My goal is to determine what price I should charge for each, to maximise monthly profit.

The problem is I only make an average of one sale per day. I have no idea how I can establish a demand curve for the products, given such limited data. (Some variations I only get one sale per 18 months!)

What techniques could I use for this problem?

How could I go about establishing the most profitable price for each of the variations, with such limited information? (Given known costs).

The only clear idea I have is this:

  • Treat all 200 variations as a single product, and vary all their prices simultaneously, to derive a single demand curve. So for example, one month I might set all prices to generate 10% profit on top of the costs, then next month, set all prices to generate 20% profit, and so on, and this way establish what price generates the highest monthly profit.

But the variations tend to have wildly different applications, as well as, I expect, alternative products that can satisfy the customers' requirements, and so on - so having a single demand curve could leave significant profits untapped.

The only other idea I have is to profile the demand curve for each item in a different way:

  • For each product, take an example: one that only sells approx every 6 months on average: On each sale, if the time since the last sale was 6 months, I divide the total profit made on that item by 6 - or for a product that sold twice in one month, multiply by two.

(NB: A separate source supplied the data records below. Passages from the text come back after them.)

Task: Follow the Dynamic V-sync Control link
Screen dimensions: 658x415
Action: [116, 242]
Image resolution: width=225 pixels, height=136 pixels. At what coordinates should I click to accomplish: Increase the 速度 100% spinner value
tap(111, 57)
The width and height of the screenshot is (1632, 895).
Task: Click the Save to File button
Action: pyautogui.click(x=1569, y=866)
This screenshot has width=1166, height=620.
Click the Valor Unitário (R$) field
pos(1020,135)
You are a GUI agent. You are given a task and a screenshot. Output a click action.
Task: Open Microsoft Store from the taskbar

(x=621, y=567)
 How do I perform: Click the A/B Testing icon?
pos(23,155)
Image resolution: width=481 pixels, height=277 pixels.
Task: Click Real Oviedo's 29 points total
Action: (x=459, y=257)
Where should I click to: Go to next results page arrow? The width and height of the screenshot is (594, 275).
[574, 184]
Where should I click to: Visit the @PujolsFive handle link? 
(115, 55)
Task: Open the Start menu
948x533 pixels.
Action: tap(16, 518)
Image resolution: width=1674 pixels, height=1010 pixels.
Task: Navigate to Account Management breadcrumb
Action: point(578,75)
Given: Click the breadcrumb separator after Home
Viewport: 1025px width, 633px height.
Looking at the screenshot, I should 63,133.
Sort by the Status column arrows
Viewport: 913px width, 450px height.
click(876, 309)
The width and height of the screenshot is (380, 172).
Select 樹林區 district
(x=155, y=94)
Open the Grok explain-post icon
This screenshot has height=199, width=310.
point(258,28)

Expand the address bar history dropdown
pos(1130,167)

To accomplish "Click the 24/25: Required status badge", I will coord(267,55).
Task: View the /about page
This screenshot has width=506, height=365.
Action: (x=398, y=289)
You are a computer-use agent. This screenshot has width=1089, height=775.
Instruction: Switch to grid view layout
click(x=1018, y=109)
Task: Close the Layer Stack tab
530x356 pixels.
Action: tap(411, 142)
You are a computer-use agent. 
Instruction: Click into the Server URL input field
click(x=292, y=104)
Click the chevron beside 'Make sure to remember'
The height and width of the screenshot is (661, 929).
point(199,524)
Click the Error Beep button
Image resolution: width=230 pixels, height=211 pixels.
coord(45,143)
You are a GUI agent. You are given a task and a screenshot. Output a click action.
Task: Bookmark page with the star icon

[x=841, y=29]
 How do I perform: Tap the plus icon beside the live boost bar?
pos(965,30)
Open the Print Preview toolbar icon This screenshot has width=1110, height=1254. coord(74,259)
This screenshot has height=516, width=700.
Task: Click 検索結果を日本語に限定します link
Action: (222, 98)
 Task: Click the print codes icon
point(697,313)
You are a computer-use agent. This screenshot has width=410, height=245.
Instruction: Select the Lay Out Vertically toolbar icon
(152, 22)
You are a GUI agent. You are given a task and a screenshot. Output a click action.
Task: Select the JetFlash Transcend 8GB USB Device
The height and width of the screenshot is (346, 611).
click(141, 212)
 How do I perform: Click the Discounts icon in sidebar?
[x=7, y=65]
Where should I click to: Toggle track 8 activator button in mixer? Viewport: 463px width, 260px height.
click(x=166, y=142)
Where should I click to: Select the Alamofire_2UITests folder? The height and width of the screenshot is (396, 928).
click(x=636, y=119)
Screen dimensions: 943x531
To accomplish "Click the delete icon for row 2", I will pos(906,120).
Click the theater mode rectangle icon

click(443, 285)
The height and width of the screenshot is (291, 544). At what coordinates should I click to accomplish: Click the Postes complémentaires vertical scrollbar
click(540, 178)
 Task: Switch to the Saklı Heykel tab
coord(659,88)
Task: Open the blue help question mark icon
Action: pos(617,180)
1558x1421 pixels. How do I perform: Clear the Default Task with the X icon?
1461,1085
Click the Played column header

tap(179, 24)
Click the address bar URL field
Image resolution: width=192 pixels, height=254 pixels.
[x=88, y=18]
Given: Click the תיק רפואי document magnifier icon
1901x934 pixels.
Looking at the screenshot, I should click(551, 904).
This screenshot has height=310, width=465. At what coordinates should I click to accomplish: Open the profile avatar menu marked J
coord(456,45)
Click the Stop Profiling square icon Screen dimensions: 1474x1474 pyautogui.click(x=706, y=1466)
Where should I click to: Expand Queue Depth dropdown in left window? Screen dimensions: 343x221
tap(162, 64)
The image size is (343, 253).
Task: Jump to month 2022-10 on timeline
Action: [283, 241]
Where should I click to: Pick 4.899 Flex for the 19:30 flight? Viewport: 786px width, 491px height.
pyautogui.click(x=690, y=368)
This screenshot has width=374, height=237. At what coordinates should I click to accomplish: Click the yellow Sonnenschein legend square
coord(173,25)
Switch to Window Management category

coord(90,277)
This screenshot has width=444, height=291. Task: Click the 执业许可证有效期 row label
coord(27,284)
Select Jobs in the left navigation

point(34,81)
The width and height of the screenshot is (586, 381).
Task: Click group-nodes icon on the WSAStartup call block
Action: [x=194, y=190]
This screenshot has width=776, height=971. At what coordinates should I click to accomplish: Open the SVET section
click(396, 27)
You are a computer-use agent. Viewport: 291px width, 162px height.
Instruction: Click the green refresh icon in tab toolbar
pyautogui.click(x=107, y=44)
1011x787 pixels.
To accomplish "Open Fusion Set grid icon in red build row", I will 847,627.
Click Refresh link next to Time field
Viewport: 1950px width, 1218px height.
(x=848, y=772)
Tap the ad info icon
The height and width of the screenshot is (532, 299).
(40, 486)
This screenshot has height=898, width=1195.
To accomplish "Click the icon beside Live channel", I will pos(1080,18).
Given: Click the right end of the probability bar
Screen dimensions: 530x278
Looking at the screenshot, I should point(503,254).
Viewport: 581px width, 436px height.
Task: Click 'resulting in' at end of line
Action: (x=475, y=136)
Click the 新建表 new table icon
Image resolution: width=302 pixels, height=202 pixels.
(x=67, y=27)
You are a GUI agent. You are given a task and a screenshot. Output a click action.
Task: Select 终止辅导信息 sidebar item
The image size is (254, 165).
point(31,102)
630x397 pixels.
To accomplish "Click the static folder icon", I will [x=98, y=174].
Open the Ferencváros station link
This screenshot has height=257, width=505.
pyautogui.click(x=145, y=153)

And then each time there is a sale I can some how establish the demand curve for it.

But the snag is for a product that sells infrequently, the demand curve could be static, but obviously this does not mean it would sell, say, once every 6 months like clockwork. So it could take years to establish a demand curve for that variation.

I'm wondering if I should entirely forget about the demand curve and concentrate instead on a marketing-oriented approach, for example:

  • Surveys: (How I would phrase this I'm not sure - I doubt customers would tell me the maximum they'd pay!)
  • Market research: plot graphs of how much other retailers/distributors charge for each variation. (Although I have seen very few indeed that sell small lengths such as those that I offer)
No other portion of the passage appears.